The Carcinogenic Substance Inside Kangen Enagic Water Ionizers

There’s a problem with Kangen water ionizers, and Enagic – the company behind the products – is seemingly burying its head in the sand.

To give some context, many people buy a water ionizer to remove deadly contaminants from their tap water. Tyent filters remove and reduce a host of toxic elements, including notorious carcinogens such as Chromium-6.

So, what if you bought a Kangen water ionizer, only to later discover that not only does it provide scant information about the contaminants that its filters actually remove, but that a potentially carcinogenic substance is known to exist at the heart of the Kangen water ionizer itself?

It’s hard to comprehend, but true.

 

The Carcinogenic Substance Inside Kangen Enagic Water Ionizers

 

Fancy Some Bleach with Your Water?

Again, some context is needed. Kangen/Enagic has long used ‘Strong Kangen Water’ as a selling point. However, although the size of Kangen plates isn’t a problem as such, the plates are solid – rather than solid/mesh hybrid ones – and there aren’t enough of them. Essentially, Kangen water ionizers lack power and don’t pack the ionization punch needed to produce ‘Strong’ Kangen water.

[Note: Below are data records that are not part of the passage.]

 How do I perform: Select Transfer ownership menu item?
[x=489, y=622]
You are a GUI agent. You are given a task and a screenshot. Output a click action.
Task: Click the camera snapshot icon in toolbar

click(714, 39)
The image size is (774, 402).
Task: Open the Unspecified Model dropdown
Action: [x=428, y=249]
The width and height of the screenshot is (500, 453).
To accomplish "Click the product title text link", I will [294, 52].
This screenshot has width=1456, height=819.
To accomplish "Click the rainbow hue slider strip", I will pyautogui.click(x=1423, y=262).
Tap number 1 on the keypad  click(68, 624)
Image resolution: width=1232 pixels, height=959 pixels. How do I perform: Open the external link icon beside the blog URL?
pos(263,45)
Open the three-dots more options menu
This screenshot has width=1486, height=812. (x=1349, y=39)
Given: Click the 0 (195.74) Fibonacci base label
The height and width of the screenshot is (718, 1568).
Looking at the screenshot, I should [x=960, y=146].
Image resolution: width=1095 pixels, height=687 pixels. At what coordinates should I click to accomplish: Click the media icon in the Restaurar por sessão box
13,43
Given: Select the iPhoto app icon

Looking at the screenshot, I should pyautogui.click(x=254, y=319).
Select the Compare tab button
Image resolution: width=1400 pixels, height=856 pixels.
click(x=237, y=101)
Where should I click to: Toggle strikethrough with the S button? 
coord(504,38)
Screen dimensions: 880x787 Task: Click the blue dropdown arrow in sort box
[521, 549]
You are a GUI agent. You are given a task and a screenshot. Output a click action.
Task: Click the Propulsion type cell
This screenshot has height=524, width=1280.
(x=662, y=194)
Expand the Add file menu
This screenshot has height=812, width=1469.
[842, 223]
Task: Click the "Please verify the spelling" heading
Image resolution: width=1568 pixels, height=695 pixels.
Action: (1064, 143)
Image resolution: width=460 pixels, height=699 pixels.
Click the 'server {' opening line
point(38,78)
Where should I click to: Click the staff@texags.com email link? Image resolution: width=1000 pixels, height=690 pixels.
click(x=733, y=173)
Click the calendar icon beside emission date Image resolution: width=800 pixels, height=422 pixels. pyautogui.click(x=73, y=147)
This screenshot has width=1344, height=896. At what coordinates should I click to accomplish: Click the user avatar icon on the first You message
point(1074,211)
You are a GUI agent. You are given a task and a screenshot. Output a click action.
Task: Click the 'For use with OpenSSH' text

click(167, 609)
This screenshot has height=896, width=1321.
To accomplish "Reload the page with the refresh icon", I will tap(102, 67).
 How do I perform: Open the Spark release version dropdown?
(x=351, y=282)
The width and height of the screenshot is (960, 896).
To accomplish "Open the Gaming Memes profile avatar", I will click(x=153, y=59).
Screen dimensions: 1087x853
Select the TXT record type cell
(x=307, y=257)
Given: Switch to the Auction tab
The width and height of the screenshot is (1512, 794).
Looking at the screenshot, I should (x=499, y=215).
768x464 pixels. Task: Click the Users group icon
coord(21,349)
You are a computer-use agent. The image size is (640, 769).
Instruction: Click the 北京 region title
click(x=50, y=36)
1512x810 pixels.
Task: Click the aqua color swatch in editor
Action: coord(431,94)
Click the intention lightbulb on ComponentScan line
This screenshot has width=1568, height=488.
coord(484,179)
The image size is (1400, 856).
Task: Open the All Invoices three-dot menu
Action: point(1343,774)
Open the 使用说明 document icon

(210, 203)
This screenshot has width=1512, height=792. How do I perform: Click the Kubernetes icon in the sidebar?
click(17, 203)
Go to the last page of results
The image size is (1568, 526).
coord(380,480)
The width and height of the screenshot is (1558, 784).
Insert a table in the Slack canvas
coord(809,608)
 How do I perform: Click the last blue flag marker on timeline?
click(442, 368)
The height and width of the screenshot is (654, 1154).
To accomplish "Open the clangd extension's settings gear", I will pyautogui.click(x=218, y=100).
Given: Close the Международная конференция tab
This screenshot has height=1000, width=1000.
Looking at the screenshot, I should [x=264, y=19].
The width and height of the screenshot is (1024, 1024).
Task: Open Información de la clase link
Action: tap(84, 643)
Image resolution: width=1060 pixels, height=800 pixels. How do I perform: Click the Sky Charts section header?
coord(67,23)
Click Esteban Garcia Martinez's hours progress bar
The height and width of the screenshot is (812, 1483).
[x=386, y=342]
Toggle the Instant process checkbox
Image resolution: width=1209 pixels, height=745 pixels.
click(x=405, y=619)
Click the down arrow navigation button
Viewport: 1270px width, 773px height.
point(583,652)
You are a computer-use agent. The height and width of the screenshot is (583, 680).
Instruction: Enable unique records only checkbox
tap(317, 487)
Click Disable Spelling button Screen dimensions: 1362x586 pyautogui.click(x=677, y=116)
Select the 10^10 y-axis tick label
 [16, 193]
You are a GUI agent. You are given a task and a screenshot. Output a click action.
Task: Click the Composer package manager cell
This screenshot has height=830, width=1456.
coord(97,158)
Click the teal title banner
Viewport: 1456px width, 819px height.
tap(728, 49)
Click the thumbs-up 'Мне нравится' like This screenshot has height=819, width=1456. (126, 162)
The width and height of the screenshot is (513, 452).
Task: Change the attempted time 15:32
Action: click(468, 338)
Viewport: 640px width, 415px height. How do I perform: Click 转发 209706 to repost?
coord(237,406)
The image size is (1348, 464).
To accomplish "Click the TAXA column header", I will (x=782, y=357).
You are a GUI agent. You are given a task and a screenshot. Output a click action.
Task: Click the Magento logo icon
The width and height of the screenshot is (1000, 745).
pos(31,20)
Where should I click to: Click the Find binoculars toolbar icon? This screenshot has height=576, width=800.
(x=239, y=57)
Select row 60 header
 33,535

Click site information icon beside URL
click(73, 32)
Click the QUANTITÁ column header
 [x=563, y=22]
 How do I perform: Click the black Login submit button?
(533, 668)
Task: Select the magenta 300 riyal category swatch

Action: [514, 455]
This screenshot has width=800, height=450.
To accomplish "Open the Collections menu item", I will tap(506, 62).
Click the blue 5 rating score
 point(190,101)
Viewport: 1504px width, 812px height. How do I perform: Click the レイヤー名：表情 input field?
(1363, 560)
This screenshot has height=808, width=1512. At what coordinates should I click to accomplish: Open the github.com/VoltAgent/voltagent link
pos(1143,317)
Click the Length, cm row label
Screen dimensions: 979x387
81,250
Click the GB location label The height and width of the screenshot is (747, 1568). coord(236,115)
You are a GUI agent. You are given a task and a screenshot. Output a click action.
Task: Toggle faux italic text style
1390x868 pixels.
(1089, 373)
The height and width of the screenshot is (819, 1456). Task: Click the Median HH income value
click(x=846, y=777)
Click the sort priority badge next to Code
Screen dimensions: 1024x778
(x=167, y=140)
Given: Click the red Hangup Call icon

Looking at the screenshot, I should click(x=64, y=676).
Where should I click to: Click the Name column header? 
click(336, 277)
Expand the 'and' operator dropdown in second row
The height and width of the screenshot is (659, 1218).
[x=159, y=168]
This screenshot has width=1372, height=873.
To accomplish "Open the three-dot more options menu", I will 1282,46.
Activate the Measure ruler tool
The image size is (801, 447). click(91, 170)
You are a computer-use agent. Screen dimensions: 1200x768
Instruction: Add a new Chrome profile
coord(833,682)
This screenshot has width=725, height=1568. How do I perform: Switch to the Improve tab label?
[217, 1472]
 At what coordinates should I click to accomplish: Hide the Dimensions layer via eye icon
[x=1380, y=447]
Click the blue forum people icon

So, a patch is needed. The patch in this case is the use of an ‘electrolysis enhancer’: sodium hypochlorite. Sound familiar? You might know it better by its household name – bleach. When sodium hypochlorite is subjected to electrolysis, noxious gas is produced that’s unpleasant and potentially toxic.

To its credit, Enagic doesn’t deny this – it’s all right there in the water ionizer literature – but it doesn’t see it as a problem. Enagic’s suggestion to its customers, who obviously don’t want to drink bleach residue on a regular basis, is to flush the water ionizer out after making Strong Kangen Water.

To clarify, both Strong Kangen Water and the regular Kangen drinking water are produced in the same water cell. Kangen customers must flush, flush again, and keep their fingers crossed that all of the hypochlorite residue has been removed.

Why is Kangen Getting This So Wrong?

Enagic is a well-established water ionizer company and has been around for a long time. It’s hard to fathom why it persists in manufacturing under-powered machines that need chemicals to help them function. The water ionizer industry has moved on and Enagic is at risk of looking dated and out of touch with what customers want.

We’re all more aware of the deadly toxins that flow in municipal water around the country, and why water ionizers are the best way of removing them. To sell a water ionizer that requires a potentially harmful chemical in order to function is somehow ironic.

The Future for Enagic?

We must still regard Enagic as a presence in the water ionizer industry and we don’t want to see well-intentioned companies fail.

We want as many people as possible to have access to clean, ionized alkaline water to help support health and wellbeing. There’s room for more than one company committed to producing safe, great quality machines, at a fair price.

But is Enagic pulling out the stops to achieve that right now? We’ll let you decide for yourselves.